*** Block opens ***
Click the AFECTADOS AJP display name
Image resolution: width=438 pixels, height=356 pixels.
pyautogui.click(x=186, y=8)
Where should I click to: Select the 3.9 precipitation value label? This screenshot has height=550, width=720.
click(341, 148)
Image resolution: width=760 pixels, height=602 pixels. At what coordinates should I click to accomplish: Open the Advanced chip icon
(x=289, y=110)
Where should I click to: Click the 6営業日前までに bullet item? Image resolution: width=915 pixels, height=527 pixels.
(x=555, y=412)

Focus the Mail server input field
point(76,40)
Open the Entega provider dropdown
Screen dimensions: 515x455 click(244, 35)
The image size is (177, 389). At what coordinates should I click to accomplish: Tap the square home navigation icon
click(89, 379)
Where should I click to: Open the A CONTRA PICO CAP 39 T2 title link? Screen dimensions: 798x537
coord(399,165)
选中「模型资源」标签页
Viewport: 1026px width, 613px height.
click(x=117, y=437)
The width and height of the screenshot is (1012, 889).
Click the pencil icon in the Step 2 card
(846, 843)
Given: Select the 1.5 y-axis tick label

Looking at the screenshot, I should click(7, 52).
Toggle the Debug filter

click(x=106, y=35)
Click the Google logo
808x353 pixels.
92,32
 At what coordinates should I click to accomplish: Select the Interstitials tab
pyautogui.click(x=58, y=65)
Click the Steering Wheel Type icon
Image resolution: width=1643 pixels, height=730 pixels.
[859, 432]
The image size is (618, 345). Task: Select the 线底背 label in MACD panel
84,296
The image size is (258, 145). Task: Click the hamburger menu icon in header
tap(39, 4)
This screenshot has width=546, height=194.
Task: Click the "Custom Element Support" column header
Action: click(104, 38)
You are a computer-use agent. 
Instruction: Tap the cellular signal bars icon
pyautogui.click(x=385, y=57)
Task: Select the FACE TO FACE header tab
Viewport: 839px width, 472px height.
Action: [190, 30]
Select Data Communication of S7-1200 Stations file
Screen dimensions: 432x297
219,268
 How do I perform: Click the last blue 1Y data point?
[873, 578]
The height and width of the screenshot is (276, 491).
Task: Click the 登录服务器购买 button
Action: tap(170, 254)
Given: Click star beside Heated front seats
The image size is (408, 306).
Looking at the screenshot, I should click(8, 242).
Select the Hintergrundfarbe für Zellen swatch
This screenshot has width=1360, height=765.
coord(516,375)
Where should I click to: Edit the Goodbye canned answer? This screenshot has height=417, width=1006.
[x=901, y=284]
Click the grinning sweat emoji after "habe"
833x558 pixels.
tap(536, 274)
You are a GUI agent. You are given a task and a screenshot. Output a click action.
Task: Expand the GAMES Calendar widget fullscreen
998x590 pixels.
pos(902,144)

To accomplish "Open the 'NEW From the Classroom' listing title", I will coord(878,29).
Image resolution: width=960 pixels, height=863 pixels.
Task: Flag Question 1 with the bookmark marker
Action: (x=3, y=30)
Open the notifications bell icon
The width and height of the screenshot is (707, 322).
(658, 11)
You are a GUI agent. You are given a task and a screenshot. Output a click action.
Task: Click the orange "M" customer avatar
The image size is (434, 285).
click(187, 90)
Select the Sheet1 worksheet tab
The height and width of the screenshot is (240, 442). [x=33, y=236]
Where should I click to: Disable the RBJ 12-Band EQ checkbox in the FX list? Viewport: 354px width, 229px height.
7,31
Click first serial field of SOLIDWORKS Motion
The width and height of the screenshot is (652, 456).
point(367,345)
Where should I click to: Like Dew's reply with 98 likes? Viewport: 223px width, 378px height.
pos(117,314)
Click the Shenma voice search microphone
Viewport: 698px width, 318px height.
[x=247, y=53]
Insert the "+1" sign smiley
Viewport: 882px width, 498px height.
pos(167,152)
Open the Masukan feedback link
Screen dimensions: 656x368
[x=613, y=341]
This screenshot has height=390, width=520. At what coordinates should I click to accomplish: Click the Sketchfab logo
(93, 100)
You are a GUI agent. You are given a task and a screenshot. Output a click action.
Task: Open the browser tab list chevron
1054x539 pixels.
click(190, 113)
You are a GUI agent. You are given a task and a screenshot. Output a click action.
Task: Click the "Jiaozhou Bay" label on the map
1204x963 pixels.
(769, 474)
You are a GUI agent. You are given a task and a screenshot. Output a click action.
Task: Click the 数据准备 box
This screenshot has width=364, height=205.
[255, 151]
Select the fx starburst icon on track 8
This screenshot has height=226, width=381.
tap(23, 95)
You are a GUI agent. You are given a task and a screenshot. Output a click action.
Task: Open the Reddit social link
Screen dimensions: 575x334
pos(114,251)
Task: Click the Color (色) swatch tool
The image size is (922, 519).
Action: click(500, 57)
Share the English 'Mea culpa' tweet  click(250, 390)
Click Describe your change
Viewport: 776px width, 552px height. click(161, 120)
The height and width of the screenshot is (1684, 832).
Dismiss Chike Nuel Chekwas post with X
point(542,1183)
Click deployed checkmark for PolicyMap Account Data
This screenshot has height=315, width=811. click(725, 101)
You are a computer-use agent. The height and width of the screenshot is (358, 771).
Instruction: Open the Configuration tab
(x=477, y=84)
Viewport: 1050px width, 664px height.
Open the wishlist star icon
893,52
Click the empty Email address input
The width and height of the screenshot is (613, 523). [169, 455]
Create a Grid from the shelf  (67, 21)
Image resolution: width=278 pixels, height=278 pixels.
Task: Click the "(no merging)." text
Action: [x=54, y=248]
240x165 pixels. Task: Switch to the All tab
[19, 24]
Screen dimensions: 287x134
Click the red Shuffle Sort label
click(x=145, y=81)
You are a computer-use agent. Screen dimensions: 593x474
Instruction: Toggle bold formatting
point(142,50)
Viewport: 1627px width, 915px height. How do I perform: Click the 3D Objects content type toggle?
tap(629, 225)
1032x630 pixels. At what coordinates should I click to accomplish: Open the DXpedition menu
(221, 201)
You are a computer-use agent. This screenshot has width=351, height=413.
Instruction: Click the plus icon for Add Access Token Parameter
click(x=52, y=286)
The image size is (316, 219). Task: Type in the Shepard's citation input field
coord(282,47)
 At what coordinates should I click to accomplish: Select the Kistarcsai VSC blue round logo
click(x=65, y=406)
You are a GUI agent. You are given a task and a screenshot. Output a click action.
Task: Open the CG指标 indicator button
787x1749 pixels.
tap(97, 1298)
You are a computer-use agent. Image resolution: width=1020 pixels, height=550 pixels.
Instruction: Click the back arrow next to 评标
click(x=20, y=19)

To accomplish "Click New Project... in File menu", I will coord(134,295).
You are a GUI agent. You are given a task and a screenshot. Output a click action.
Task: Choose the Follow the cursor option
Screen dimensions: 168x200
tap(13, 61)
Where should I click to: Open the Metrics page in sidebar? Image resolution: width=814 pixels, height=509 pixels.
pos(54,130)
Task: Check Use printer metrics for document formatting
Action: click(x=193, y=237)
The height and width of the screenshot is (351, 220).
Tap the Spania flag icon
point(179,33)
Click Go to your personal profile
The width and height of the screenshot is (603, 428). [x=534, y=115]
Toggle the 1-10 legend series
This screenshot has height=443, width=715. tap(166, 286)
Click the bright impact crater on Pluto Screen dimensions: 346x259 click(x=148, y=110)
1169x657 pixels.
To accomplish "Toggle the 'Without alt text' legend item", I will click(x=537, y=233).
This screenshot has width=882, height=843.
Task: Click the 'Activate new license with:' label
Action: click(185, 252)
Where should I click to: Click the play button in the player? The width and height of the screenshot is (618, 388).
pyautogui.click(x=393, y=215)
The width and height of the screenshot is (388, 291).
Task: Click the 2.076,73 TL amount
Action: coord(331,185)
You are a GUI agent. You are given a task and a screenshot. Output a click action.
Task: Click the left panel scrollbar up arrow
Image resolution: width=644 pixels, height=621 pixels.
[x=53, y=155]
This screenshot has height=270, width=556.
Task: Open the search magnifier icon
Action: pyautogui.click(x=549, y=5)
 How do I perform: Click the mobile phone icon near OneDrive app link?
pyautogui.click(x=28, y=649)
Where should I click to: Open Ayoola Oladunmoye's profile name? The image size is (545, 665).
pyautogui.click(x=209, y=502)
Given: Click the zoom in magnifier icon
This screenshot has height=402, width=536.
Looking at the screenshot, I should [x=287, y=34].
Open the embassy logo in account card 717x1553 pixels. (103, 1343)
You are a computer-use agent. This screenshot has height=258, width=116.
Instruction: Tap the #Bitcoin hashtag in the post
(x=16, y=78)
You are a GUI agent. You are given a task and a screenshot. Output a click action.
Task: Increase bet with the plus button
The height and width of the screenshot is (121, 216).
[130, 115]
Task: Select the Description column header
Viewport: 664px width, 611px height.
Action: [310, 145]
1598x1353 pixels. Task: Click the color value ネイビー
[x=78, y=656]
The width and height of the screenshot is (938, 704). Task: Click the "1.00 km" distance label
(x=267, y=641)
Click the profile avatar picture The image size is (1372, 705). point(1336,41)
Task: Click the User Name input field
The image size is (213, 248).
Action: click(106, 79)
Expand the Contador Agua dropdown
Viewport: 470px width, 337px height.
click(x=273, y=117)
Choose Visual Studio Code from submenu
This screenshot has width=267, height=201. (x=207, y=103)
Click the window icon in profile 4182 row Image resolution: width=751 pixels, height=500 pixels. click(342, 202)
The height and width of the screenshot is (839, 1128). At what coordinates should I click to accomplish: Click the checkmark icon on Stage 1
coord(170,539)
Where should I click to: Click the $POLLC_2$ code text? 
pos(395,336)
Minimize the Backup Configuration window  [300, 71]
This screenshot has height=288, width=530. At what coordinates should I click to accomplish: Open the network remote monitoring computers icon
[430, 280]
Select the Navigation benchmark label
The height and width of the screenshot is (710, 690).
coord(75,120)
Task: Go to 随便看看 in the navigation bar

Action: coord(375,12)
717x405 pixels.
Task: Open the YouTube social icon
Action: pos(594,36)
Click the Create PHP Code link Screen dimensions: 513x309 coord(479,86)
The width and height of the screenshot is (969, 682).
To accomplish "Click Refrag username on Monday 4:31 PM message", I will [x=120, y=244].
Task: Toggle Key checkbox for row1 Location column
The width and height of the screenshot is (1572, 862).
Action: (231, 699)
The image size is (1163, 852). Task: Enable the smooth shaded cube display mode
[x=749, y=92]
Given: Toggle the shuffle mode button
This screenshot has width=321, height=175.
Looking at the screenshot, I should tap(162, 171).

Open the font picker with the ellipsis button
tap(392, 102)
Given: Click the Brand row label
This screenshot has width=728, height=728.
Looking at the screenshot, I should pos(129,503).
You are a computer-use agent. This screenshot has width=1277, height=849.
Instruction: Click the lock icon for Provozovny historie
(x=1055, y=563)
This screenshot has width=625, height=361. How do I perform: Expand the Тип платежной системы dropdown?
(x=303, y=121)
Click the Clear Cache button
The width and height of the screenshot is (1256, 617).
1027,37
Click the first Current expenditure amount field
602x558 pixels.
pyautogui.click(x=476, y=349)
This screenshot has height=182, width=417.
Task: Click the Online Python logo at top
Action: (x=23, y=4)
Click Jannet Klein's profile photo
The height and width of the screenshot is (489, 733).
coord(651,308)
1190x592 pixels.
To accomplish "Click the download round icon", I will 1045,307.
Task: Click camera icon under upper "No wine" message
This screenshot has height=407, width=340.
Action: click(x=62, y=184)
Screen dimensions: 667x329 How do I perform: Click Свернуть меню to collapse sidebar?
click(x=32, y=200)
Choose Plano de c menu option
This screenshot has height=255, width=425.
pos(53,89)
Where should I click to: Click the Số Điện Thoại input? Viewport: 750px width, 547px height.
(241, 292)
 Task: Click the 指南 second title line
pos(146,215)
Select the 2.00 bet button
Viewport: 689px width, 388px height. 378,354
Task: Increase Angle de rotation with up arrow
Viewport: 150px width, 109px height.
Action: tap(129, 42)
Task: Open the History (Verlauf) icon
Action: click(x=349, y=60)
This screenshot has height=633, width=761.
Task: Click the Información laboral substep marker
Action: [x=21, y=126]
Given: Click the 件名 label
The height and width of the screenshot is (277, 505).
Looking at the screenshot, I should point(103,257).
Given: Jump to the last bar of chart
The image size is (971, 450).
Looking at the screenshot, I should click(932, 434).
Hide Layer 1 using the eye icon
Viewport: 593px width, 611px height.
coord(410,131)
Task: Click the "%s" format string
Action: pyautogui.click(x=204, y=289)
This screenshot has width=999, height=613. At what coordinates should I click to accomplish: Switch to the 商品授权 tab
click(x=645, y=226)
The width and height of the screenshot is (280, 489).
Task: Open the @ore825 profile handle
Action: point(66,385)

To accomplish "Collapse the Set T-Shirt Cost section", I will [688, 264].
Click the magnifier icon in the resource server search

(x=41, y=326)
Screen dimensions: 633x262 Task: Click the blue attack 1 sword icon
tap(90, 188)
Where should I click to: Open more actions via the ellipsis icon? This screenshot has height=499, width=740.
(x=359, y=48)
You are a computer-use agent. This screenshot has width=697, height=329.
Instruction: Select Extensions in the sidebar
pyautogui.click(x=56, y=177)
*** Block closes ***
### THE PROBLEM
Note down each line above where the word "message" occurs.

### TASK OUTPUT
To accomplish "Click Refrag username on Monday 4:31 PM message", I will [x=120, y=244].
Task: Click camera icon under upper "No wine" message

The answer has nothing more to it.